Thursday, January 9, 2014

Will Eating GMO Foods Hurt You? Probably Not.

Unless it actually poisons you, your body doesn't care if a few genes have been altered.  Your intestines break it down into amino acids anyway.

But growing GMO foods could be a disaster.


Not an endorsement of their website.
A disaster for the farmers.  GMO varieties of plants are patented.  The lawyers say that the age-old practice of saving seed from one crop to plant the next is a violation of the patents.  Farmers must buy expensive new seed every year.  

Since corn is pollinated by the wind, a farmer's non-GMO crops could be contaminated by a neighbor's GMO corn.  That means that a farmer who never intended to grow GMO crops will be sued by the seed companies for violating the patent.  Not good for farmers.
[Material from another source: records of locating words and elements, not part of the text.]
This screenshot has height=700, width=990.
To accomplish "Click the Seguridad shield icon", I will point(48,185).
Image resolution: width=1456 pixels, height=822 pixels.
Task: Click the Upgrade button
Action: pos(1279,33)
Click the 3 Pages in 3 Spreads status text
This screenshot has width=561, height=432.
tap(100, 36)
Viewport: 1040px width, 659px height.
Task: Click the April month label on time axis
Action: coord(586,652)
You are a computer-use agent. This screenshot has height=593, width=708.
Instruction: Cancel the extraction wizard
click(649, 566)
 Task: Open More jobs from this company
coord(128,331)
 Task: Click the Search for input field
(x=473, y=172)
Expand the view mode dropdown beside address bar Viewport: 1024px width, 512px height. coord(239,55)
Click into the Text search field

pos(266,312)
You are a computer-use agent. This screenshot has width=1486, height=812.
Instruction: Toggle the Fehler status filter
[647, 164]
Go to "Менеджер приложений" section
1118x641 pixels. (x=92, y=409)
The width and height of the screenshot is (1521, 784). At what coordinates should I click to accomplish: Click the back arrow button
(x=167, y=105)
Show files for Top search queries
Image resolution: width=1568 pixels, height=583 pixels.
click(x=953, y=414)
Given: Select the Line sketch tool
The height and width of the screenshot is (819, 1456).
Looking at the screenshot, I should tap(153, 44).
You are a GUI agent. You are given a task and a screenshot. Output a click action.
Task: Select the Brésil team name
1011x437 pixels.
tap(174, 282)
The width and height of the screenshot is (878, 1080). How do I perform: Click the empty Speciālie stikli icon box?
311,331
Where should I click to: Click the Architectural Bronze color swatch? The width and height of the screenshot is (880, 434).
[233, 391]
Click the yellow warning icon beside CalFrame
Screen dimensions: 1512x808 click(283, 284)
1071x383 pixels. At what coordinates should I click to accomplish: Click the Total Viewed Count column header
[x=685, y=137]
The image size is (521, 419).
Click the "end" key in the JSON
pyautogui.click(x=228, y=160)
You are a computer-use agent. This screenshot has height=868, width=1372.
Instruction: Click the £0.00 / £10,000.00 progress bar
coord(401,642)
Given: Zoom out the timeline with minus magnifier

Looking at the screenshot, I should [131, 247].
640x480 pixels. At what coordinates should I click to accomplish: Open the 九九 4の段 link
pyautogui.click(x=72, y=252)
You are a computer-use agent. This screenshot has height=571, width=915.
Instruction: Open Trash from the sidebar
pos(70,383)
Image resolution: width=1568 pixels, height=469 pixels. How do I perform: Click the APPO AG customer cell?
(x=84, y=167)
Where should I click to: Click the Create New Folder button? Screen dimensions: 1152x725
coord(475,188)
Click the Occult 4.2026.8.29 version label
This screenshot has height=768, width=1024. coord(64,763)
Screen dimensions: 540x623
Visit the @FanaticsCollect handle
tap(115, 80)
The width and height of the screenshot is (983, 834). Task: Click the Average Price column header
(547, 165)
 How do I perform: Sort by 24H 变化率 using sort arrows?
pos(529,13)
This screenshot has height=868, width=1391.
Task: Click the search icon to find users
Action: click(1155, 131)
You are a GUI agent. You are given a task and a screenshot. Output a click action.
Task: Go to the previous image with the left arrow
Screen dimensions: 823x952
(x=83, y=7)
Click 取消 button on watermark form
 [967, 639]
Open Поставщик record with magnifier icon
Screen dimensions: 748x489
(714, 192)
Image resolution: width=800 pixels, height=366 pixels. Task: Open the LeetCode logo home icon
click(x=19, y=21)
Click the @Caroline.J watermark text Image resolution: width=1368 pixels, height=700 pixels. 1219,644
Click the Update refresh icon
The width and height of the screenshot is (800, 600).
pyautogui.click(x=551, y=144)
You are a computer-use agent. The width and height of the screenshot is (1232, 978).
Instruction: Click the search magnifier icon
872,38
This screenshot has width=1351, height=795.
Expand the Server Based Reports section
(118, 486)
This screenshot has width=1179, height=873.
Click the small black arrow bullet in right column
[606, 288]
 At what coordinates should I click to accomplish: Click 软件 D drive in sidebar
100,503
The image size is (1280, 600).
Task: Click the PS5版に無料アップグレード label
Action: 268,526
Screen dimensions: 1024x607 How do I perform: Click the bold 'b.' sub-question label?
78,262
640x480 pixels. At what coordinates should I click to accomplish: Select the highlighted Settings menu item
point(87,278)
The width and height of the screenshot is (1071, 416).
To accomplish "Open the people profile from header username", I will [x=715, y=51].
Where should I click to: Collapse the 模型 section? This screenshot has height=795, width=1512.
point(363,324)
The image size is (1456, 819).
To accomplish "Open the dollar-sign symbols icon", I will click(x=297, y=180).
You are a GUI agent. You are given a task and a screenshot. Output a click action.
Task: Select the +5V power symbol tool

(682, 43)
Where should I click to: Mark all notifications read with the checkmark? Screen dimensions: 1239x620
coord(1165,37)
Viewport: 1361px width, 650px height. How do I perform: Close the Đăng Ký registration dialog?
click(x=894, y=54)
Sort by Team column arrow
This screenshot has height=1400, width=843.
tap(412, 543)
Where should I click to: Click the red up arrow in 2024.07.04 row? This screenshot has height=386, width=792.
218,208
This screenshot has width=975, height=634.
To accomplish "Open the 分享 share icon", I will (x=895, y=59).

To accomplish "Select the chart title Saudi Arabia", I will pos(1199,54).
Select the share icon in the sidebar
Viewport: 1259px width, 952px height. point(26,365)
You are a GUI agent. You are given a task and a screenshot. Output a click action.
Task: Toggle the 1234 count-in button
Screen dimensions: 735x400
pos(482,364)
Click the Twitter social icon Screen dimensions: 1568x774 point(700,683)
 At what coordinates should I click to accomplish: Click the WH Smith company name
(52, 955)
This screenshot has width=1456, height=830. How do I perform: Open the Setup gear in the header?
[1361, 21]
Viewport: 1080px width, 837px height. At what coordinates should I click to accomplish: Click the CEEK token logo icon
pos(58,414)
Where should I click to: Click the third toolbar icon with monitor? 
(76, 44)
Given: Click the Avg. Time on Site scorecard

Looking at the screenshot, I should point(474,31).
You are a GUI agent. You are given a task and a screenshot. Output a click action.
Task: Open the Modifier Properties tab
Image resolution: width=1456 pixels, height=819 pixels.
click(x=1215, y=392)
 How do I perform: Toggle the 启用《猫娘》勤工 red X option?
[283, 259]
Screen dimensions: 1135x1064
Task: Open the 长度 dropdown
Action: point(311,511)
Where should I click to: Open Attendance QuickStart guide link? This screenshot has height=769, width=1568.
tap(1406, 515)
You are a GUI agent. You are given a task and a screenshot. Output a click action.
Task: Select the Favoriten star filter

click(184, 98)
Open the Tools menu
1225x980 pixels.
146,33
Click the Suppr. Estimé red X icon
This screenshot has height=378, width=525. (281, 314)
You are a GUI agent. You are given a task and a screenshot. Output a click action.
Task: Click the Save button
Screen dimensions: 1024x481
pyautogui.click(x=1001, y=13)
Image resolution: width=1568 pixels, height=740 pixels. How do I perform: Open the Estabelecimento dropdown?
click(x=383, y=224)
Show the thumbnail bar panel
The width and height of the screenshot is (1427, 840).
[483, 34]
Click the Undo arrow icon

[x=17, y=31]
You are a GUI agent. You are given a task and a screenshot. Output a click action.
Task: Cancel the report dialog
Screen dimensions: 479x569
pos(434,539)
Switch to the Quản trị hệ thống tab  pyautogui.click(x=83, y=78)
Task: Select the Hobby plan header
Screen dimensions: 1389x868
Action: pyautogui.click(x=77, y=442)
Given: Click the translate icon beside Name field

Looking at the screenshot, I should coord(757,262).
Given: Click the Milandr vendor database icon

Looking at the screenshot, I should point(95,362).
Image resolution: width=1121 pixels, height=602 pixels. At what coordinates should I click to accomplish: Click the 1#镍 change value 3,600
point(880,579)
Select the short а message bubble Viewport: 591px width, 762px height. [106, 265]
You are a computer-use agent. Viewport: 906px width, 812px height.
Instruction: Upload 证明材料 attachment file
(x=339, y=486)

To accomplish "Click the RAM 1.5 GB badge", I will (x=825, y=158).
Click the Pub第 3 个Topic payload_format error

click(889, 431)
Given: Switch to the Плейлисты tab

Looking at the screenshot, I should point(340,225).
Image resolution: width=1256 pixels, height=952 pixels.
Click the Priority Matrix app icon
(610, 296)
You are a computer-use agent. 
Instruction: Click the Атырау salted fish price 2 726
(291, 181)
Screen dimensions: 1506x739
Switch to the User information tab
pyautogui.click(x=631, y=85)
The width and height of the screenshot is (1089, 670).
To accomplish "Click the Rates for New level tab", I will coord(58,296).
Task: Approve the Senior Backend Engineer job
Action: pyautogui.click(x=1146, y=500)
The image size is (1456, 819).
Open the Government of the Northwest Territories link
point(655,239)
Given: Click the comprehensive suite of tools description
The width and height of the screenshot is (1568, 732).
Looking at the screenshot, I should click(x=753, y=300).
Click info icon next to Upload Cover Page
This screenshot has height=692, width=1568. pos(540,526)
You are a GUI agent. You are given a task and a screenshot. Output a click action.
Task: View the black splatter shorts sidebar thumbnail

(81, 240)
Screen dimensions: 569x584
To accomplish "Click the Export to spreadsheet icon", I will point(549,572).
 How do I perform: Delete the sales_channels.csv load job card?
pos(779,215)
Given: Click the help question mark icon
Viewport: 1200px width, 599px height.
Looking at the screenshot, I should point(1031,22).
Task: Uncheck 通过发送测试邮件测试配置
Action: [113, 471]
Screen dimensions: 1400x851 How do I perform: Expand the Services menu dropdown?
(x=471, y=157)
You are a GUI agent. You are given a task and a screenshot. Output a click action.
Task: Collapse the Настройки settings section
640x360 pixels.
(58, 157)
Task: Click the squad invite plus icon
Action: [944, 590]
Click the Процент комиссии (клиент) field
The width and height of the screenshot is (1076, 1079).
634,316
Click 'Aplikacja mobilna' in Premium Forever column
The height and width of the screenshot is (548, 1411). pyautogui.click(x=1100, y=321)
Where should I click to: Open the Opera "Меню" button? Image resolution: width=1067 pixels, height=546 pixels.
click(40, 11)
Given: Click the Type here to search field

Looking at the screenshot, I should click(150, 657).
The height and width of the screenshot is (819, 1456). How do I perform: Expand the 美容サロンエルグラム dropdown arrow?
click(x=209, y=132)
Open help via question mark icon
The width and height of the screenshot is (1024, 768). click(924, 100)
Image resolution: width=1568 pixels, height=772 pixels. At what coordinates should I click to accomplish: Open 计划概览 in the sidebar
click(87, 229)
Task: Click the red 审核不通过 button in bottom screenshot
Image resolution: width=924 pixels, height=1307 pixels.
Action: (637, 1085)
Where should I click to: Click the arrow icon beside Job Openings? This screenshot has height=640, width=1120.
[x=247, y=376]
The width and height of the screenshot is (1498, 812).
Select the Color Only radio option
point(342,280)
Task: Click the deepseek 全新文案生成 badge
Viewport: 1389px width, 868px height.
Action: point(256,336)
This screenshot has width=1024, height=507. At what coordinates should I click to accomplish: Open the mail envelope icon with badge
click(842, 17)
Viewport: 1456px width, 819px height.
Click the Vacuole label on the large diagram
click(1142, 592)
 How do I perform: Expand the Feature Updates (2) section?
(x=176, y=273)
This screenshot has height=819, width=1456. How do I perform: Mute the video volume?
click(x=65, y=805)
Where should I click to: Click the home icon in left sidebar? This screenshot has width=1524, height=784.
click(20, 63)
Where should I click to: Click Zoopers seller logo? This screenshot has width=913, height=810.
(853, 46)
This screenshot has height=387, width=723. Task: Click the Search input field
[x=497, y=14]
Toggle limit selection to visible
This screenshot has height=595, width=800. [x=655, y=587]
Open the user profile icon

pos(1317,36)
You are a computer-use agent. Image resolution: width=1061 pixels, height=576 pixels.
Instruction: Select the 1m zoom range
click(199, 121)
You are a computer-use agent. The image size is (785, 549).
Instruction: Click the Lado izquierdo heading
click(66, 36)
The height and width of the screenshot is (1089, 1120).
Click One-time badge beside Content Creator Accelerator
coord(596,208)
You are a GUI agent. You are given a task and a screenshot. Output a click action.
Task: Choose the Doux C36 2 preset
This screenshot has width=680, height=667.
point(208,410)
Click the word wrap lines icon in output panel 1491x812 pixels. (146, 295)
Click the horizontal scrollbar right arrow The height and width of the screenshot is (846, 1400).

A disaster for the plants - and the people who depend on them for food.  Genetic mutations occur all the time = evolution.  Then nature decides if the mutation is beneficial, harmless, or harmful.  If harmful, nature removes those plants from the gene pool.  If we insert or change genes, those changes are not tested by nature, and could cause a build-up of interconnected changes that could wipe out that food source.

A disaster for all of the interwoven life-forms that are the environment.  One of the first modifications made was a resistance to herbicides.  If the corn can't be killed by Round-Up, then huge areas can be sprayed to kill unwanted plants.  Those unwanted plants include food plants for beneficial insects, butterflies, and honeybees.  When the honeybees are gone, all of our fruit trees and many other food sources are gone.  And of course the 'weeds' are already developing a resistance to the pesticides.

Eating GMO foods, no problem.  It is how they are grown that is the problem.